President Bola Ahmed Tinubu has revealed that Nigeria is projected to spend approximately $11.6 billion on debt servicing in 2026, a figure that represents nearly 50 percent of the country’s expected revenue for the year.
The President made the disclosure while speaking at the Africa Forward Summit in Nairobi, Kenya, where he called for urgent reforms to the global financial system, arguing that African nations are being burdened by unfair borrowing costs and limited access to affordable financing.
According to Tinubu, the rising debt servicing obligation poses a major challenge to Nigeria’s development efforts, as a significant portion of government income is being diverted toward loan repayments instead of critical sectors such as infrastructure, healthcare, education, and social welfare.
He noted that Nigeria’s debt servicing costs are expected to more than double from the estimated $5.15 billion recorded in 2025, highlighting the increasing strain on the nation’s public finances.

Despite the mounting debt burden, the President defended his administration’s economic reforms, including the removal of fuel subsidies, exchange rate unification, and ongoing tax reforms, insisting that these measures are necessary to stabilize the economy and restore investor confidence.
Tinubu also stated that Nigeria’s debt-to-GDP ratio is projected to decline to 32.3 percent in 2026, suggesting that while debt repayments remain high, the overall debt level is still considered manageable relative to the size of the economy.

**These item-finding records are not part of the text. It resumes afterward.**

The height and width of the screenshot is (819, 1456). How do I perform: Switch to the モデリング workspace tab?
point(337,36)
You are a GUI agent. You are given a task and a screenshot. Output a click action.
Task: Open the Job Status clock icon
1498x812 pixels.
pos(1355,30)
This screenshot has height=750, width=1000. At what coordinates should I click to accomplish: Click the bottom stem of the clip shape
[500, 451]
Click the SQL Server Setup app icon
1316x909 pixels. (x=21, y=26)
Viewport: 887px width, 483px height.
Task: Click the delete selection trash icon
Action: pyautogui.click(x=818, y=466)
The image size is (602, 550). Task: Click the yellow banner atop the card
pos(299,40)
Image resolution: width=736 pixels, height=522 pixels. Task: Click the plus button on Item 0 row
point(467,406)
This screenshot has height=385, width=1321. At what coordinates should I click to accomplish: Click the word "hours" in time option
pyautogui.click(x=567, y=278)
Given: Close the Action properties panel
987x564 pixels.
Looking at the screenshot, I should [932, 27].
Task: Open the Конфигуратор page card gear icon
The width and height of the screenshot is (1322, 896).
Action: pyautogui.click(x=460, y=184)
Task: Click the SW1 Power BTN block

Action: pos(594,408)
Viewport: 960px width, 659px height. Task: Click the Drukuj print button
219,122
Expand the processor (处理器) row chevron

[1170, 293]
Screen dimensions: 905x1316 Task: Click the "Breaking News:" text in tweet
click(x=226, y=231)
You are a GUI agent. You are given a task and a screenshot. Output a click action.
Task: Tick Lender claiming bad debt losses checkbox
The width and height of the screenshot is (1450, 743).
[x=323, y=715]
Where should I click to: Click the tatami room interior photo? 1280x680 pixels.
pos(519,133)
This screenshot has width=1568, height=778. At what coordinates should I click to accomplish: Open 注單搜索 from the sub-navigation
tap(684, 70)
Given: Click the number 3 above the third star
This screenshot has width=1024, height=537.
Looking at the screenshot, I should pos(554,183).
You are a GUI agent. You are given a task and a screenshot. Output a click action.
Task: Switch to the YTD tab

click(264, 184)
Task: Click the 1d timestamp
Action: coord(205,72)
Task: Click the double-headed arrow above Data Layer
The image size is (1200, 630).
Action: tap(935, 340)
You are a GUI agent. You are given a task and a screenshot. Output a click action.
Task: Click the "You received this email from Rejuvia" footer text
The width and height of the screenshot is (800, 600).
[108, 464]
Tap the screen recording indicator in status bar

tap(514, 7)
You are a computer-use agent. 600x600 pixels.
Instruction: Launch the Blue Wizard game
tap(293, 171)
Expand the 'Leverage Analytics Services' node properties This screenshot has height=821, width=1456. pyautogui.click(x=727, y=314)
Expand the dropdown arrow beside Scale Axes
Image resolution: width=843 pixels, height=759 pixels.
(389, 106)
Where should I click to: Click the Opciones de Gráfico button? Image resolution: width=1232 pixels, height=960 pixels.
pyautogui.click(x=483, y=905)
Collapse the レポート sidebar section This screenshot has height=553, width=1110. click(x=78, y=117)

He added that the country’s external reserves have improved to $45.5 billion, signaling growing resilience in the financial system.
The President, however, criticized what he described as a “punitive” international financial architecture that treats African countries as high-risk borrowers, leading to expensive interest rates that undermine long-term development.
“Africa does not seek charity,” Tinubu said. “What we need is a fair and equitable global financial system that allows developing nations to access affordable capital and invest in sustainable growth.”
His remarks come amid increasing public concern over Nigeria’s rising debt profile, especially as inflation, high fuel prices, and the rising cost of living continue to put pressure on households across the country.
Economic analysts have warned that unless revenue generation improves significantly, Nigeria may face tighter fiscal constraints, with debt repayments consuming funds needed for development and poverty reduction.